**Data shown:**
============

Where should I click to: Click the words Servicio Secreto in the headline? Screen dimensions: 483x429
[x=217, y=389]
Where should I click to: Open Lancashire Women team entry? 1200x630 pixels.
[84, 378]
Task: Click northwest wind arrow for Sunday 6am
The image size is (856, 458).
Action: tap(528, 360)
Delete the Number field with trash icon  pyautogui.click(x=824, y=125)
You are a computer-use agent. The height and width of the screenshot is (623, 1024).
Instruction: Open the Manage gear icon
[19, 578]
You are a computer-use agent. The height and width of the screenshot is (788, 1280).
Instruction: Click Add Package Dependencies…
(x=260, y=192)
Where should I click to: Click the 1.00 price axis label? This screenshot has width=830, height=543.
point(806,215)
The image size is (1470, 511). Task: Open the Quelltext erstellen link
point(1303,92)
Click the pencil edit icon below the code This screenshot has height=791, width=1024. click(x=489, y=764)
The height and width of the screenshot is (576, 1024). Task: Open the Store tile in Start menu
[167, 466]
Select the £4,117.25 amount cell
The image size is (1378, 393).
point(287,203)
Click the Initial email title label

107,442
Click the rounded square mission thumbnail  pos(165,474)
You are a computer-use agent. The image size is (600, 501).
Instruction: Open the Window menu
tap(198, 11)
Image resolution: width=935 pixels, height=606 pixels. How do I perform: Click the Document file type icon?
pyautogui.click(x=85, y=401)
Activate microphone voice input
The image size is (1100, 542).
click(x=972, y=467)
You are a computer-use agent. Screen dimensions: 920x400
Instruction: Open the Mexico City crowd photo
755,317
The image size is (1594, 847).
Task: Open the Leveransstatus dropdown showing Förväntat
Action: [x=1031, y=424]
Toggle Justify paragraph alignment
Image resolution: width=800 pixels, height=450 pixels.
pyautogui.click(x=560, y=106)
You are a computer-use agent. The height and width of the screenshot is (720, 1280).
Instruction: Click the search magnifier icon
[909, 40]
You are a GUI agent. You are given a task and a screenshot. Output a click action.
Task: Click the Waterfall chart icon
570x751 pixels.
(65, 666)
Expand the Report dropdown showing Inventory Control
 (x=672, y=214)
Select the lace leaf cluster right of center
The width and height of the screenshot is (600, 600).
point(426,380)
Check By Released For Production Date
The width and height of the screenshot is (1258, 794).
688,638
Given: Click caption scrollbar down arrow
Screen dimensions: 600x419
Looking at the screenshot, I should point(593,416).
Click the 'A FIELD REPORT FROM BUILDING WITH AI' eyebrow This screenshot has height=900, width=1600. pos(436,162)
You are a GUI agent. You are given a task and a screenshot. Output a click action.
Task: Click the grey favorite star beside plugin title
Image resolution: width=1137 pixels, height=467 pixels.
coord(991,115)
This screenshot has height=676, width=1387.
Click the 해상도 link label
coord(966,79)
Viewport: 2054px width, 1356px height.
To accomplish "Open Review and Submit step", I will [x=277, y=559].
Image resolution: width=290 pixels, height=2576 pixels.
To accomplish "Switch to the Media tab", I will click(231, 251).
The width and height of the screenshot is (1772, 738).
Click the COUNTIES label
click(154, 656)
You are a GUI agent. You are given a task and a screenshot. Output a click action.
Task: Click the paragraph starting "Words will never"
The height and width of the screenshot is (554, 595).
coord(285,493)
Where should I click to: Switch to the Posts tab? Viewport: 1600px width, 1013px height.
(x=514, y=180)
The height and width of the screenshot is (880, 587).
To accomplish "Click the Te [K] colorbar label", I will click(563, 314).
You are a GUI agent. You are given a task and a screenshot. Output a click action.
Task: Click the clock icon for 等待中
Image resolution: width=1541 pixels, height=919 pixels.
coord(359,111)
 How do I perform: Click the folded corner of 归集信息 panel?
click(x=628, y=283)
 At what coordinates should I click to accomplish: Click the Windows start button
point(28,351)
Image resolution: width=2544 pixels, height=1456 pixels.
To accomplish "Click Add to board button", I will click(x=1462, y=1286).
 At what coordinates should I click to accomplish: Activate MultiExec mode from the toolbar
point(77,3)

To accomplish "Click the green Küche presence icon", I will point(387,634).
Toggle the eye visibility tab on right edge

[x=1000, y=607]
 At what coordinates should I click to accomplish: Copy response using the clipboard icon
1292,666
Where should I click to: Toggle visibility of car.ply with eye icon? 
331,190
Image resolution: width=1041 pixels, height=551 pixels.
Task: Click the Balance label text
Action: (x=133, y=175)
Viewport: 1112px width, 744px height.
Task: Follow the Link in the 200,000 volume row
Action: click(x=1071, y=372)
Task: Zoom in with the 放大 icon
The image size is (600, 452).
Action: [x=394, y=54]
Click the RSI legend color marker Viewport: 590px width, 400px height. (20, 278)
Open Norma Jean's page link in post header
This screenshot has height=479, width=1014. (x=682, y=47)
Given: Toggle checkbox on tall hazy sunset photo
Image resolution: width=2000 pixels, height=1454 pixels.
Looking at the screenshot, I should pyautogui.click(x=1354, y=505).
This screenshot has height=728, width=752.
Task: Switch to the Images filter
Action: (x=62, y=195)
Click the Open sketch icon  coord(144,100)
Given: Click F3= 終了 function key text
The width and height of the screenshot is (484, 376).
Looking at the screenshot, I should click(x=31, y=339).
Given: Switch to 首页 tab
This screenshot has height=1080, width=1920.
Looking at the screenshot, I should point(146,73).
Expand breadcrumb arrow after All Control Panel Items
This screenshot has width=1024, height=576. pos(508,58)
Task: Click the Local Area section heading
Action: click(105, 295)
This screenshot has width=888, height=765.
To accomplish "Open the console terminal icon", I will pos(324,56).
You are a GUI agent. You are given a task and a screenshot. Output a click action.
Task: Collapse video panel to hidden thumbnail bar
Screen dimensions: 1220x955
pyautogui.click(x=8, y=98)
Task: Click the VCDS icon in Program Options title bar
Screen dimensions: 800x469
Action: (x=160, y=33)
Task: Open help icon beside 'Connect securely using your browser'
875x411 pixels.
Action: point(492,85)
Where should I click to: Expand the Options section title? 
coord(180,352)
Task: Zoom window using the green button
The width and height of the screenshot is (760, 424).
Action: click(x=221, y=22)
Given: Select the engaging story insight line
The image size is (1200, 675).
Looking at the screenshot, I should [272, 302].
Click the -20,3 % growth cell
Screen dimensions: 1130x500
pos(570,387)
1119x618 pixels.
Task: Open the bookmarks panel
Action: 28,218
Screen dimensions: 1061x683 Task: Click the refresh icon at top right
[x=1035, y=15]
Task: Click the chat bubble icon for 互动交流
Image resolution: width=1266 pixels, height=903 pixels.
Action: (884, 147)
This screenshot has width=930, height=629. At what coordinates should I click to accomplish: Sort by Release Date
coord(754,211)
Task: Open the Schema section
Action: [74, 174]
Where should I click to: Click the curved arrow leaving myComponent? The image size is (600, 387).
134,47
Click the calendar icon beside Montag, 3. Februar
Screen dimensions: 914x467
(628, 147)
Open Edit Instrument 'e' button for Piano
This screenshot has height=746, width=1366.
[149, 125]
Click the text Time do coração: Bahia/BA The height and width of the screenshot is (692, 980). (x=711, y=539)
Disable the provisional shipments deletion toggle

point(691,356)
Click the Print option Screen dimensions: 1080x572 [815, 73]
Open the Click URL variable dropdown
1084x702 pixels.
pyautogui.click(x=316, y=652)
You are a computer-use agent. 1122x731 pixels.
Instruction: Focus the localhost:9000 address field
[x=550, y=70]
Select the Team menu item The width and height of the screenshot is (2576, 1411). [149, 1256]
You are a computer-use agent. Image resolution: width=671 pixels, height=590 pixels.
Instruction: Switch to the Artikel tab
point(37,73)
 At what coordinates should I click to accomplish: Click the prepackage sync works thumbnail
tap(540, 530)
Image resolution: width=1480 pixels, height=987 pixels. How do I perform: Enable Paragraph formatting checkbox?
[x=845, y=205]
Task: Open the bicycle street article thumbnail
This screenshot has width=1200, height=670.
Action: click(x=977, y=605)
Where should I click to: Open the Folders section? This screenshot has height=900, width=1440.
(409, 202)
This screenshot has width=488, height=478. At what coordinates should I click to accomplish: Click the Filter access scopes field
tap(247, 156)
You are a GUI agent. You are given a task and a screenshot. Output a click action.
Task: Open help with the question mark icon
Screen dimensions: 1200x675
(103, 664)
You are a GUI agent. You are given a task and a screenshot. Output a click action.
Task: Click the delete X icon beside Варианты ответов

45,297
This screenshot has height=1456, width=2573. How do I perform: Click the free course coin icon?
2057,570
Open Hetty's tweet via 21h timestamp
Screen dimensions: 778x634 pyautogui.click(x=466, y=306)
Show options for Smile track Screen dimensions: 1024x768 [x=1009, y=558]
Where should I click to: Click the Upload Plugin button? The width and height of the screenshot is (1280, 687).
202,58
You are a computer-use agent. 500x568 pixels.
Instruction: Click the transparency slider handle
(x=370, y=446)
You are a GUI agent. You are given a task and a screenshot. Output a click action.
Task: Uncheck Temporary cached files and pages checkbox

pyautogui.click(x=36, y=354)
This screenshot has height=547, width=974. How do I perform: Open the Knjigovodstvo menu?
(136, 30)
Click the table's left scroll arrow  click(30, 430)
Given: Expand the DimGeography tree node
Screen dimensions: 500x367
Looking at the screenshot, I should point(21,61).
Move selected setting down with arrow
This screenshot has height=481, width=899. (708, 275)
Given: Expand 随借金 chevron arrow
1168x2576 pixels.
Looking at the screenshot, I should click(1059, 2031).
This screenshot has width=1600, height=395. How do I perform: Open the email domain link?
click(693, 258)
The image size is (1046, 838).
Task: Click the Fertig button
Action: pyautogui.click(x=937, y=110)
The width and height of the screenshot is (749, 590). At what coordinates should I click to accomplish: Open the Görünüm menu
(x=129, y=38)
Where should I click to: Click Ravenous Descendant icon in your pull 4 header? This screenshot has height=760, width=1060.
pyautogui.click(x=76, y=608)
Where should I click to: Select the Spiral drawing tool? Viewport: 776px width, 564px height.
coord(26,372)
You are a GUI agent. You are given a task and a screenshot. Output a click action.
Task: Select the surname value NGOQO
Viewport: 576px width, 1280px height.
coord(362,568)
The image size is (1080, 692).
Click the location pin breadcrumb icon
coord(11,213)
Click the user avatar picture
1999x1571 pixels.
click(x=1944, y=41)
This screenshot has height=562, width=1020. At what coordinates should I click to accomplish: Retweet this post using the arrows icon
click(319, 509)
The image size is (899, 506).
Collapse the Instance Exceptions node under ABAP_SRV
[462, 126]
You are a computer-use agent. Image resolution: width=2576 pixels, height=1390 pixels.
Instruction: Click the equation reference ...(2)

============

**Problem description:** Out of the listing above, reproduce exactly the lines from the one with "570x751 pixels." up to and including the one with "Select the lace leaf cluster right of center".

**Output for this exercise:**
570x751 pixels.
(65, 666)
Expand the Report dropdown showing Inventory Control
 (x=672, y=214)
Select the lace leaf cluster right of center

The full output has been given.